▶ [Source passage]
○ ○ ○ ○
As Engels put it succinctly: “The materialist conception of history starts from the proposition that the production of the means to support human life and, next to production, the exchange of things produced, is the basis of all social structure; that in every society that has appeared in history, the manner in which wealth is distributed and society divided into classes or orders is dependent upon what is produced, how it is produced, and how the products are exchanged. From this point of view, the final causes of all social changes and political revolutions are to be sought, not in men’s brains, not in men’s better insights into eternal truth and justice, but in changes in the modes of production and exchange. 

The authors cannot avoid reaching a similar conclusion.  As they say: “Marx stressed the transition from feudalism to capitalism. He argued that after the disappearance of serfdom in the 14th century, English peasants were expelled from their land through the enclosure movement. That spoliation inaugurated a new mode of production: one where workers did not own the means of production, and could only subsist on wage labour. This proletariat was ripe for exploitation by a new class of capitalist farmers and industrialists. In that process, political revolutions were a decisive step in securing the rise of the bourgeoisie. To triumph, capitalism needed to break the remaining shackles of feudalism…. Our findings lend some support to the Marxist view in that we estimate that the onset of growth preceded both the Glorious Revolution and the English Civil War (1642-1651). This timing of the onset of growth supports the view that economic change propelled history forward and drove political and ideological change.”

The development of capitalism in agriculture and in trade laid the basis for the introduction of industrial technology that led to the so-called industrial revolution and industrial capitalism.  The Industrial Revolution occurred in Britain around 1800 because “innovation was uniquely profitable then and there”.  As real wages rose, there was an incentive to exploit the raw materials necessary for labour saving technologies in textiles such as the spinning jenny, water frame, and mule, as well as coal burning technologies such as the steam engine and coke smelting furnace.  Labour productivity exploded upwards.  There was staggering rise in investment in means of production relative to labour.  According to the authors, from 1600 to 1860, the capital stock in England grew by a factor of five, or 8% per decade.

Industrial capitalism had arrived, and along with rising productivity came increased exploitation of labour and the ideology of ‘political economy’ and bourgeois institutions of rule.

51 thoughts on “The rise of capitalism and the productivity of labour

  1. But how is this relevant today in terms of growth and the destruction of nature? “ The productivity of the soil can be increased ad infinitum by the application of capital, labour and science.”

    Growth today means exhaustion of the soil and climate change, among other things. Yes, today capitalist productivity can feed all humans on Earth. However, in 60/70 years time, capitalist productivity will have to increase exponentially. That will again impact on nature and the environment.
○ ○ ○ ○
▶ [Supplied information]
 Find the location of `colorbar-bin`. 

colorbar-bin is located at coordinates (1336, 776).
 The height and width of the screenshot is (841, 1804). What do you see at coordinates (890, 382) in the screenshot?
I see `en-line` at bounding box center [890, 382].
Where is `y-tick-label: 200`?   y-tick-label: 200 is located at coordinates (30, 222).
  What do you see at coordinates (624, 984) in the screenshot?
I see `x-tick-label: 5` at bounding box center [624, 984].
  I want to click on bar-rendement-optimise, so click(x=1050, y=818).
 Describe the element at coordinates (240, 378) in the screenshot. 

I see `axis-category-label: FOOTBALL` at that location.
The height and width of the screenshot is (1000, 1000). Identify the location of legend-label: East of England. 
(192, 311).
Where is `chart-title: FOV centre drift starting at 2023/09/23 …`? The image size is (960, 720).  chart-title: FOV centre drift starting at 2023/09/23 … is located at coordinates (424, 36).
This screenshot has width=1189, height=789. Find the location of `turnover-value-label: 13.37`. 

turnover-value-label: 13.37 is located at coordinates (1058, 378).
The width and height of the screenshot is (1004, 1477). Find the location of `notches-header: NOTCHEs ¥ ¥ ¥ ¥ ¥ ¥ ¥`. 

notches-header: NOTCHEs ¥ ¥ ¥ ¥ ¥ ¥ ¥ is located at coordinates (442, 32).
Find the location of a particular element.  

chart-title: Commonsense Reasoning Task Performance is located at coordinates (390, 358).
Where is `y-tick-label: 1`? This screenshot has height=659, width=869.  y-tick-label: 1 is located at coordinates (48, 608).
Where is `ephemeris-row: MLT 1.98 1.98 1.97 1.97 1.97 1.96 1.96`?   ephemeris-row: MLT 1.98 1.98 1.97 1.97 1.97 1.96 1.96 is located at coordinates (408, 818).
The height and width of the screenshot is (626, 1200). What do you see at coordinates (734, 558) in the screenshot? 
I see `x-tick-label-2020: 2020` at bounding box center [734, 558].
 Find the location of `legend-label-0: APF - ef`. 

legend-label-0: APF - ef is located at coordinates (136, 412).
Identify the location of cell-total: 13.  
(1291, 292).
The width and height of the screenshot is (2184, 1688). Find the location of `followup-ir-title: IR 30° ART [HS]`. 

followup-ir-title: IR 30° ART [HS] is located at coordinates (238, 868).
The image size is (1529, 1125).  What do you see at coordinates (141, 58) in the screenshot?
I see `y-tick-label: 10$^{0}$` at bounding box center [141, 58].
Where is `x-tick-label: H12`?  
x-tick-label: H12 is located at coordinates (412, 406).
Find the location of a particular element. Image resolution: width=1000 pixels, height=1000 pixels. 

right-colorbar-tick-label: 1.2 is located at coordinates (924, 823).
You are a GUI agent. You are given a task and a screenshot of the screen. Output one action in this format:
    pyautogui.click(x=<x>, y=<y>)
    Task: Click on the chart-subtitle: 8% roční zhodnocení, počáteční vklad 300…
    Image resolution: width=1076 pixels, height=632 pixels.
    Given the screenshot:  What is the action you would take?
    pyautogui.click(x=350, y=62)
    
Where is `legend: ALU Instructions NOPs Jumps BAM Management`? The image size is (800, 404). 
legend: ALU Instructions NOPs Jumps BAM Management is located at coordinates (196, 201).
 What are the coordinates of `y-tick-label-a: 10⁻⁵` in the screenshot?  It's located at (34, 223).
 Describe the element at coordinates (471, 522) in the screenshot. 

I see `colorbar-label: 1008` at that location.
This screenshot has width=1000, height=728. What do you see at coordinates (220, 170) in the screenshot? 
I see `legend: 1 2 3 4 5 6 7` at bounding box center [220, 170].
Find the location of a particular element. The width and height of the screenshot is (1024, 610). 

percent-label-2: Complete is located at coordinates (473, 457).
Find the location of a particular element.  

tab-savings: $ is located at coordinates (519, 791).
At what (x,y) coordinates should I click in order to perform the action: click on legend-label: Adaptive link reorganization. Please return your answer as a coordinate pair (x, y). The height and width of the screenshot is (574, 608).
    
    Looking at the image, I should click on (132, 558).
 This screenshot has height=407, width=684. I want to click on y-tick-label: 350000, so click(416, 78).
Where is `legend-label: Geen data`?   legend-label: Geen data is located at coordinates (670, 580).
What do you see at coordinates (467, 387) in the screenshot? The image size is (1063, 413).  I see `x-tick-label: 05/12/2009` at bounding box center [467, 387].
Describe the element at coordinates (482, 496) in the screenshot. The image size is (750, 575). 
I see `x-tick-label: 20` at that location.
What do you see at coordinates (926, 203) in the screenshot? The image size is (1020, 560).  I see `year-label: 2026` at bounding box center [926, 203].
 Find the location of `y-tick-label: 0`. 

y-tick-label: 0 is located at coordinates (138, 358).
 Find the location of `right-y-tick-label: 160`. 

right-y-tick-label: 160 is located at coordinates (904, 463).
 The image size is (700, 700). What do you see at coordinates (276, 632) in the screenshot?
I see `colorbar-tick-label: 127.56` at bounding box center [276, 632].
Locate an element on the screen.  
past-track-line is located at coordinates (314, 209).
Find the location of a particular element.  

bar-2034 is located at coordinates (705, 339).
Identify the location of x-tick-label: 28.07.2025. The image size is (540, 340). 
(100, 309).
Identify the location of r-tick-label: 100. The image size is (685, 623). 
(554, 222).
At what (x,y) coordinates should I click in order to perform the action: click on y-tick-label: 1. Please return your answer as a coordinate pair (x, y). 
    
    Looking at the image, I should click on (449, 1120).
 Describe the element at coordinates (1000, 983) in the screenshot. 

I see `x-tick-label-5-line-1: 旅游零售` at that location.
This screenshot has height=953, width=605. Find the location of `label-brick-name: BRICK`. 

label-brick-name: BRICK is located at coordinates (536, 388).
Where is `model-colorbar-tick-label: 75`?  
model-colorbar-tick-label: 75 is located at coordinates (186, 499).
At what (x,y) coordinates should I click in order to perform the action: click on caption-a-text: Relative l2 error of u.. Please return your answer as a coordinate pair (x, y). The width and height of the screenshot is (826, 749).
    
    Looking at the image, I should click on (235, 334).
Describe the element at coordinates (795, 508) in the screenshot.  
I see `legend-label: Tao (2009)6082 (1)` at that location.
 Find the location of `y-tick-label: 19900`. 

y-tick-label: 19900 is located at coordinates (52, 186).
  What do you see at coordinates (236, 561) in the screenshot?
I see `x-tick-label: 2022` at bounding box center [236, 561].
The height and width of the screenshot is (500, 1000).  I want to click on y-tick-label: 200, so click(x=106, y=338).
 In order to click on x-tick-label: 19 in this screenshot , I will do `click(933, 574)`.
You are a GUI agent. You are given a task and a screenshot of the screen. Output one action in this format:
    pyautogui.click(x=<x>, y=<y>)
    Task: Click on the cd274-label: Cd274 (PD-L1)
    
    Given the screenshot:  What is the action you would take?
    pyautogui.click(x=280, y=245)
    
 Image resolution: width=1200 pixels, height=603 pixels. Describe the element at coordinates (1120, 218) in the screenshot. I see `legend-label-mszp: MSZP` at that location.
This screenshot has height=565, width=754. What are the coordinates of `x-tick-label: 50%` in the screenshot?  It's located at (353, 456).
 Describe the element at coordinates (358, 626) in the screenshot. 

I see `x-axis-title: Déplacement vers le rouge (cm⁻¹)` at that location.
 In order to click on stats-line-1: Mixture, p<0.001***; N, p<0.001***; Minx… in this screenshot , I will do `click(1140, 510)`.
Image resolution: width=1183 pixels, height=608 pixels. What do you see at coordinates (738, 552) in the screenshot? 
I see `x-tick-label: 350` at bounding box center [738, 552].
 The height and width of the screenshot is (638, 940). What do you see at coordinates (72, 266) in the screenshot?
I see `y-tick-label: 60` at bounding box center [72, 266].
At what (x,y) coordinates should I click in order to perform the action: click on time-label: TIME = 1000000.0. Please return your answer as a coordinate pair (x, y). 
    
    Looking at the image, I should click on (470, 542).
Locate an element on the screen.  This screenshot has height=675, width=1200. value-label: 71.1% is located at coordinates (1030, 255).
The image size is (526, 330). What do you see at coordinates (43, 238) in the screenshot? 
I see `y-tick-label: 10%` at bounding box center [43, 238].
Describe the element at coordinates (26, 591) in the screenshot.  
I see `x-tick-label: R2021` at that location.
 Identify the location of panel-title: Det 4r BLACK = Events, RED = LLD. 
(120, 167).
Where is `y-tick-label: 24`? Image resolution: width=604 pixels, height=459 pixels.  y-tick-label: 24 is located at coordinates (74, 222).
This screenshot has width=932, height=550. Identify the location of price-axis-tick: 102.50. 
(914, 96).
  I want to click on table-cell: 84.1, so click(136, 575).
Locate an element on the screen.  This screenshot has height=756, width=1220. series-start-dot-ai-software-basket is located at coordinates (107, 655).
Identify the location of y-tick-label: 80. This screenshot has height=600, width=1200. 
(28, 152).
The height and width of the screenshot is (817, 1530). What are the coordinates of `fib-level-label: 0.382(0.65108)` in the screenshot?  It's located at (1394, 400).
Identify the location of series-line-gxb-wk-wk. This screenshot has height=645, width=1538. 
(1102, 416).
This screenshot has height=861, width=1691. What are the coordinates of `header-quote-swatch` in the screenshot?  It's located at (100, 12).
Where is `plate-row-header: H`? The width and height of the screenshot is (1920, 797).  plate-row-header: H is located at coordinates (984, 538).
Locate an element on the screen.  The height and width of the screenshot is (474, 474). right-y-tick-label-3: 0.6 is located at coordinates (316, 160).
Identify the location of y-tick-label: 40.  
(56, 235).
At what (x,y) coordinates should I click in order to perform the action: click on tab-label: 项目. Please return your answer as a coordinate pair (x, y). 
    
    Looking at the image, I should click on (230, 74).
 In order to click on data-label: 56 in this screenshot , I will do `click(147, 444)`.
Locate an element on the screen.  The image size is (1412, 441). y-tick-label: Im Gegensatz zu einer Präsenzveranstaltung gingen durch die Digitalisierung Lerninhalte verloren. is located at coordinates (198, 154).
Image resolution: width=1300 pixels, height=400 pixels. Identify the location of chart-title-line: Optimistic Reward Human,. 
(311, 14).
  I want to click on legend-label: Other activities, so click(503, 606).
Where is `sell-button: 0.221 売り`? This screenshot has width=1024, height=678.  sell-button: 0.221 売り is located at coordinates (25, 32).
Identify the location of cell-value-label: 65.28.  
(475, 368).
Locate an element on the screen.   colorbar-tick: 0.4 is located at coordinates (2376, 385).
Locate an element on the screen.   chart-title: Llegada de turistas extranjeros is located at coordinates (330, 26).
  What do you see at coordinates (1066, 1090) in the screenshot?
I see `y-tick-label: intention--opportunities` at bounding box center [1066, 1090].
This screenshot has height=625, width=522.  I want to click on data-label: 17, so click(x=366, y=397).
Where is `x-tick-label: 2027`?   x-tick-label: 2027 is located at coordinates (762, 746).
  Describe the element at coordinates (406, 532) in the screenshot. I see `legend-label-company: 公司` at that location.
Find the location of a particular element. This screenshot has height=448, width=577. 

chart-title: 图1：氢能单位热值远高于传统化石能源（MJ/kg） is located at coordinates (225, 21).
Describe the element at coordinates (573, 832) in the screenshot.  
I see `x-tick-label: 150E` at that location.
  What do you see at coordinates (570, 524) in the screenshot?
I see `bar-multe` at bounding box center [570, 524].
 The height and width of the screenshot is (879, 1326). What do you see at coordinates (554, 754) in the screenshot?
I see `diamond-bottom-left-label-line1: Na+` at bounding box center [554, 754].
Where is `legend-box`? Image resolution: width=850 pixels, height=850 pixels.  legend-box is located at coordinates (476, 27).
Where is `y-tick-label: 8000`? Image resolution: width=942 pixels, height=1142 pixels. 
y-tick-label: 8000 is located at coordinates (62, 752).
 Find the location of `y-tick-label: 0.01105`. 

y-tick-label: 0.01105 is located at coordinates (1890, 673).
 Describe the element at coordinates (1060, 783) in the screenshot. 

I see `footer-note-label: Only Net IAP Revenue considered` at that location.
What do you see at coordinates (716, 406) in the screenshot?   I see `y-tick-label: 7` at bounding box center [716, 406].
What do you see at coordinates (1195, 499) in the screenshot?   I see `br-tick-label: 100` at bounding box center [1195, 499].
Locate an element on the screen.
○ ○ ○ ○
▶ [Study questions]
• 1. In the passage on the rise of capitalism, by what factor did England's capital stock grow from 1600 to 1860?
• 2. Carry the passage on the rise of capitalism further, starting after its last sentence.
The rows are separate material with no connection to the passage on the rise of capitalism.

▶ [Answers by item number]
• 1. By a factor of five, or 8% per decade.

• 2.
    To feed the growing population and preserve life on earth at the same time, capitalism has to make all the basic food we eat today synthetic. I don’t see how that could be done even under an alternative mode of production. Some anthropologists and socialists for a cooperative economy in harmony with nature. How that might provide for the world population is a big question.

    Another alternative, which is already happening, is a decline in the global population. But that I think should be accelerated by more birth control.

    1. Wage labour produces surplus value which is owned by capitalists. As output per hour of labour (output of surplus value) increases (productivity) so does capital. Engels was very young when he wrote that observation about soil. However, the point he was making is the same one Marx was making, that sensuous human activity produces wealth, not the abstract concepts of surplus value and capital. It’s a critique of Idealism as both Marx and Engels were surrounded by left Hegelians who were still falling into a mind/body dualist Idealism.

  2. Do we as Marxists not need to be careful about going from one extreme (the wise political ideas of the English 17th century bourgeoisie drove economic growth) to the other opposite extreme (impersonal, inevitable improvements in economic productivity drove political change)?
    Is there not a danger in interpreting Engels’s ‘succinct’ explanation of the materialist conception of history as privileging developments which are not influenced by human consciousness and action?
    Is there not a dialectical process at work here, whereby people constantly and consciously strive to improve their lives through economic, political and cultural changes to their material, intellectual and spiritual environments?
    It is true that the idealist ‘Whig interpretation of history’, which privileges the ruling classes’ role in human advancement, needs to be challenged and changed, but surely not at the expense of limiting the influence of human consciousness and action, which itself helps produce the economic growth which then helps produce the conditions for political change.

    1. Mike yes we do need to be careful as both Marx and Engels pointed out at various times. It is a dialectical relationship between economic foundation and the ideas and action of humanity. I think this quote from Marx sums it up. “Men make their own history, but they do not make it as they please; they do not make it under self-selected circumstances, but under circumstances existing already, given and transmitted from the past.”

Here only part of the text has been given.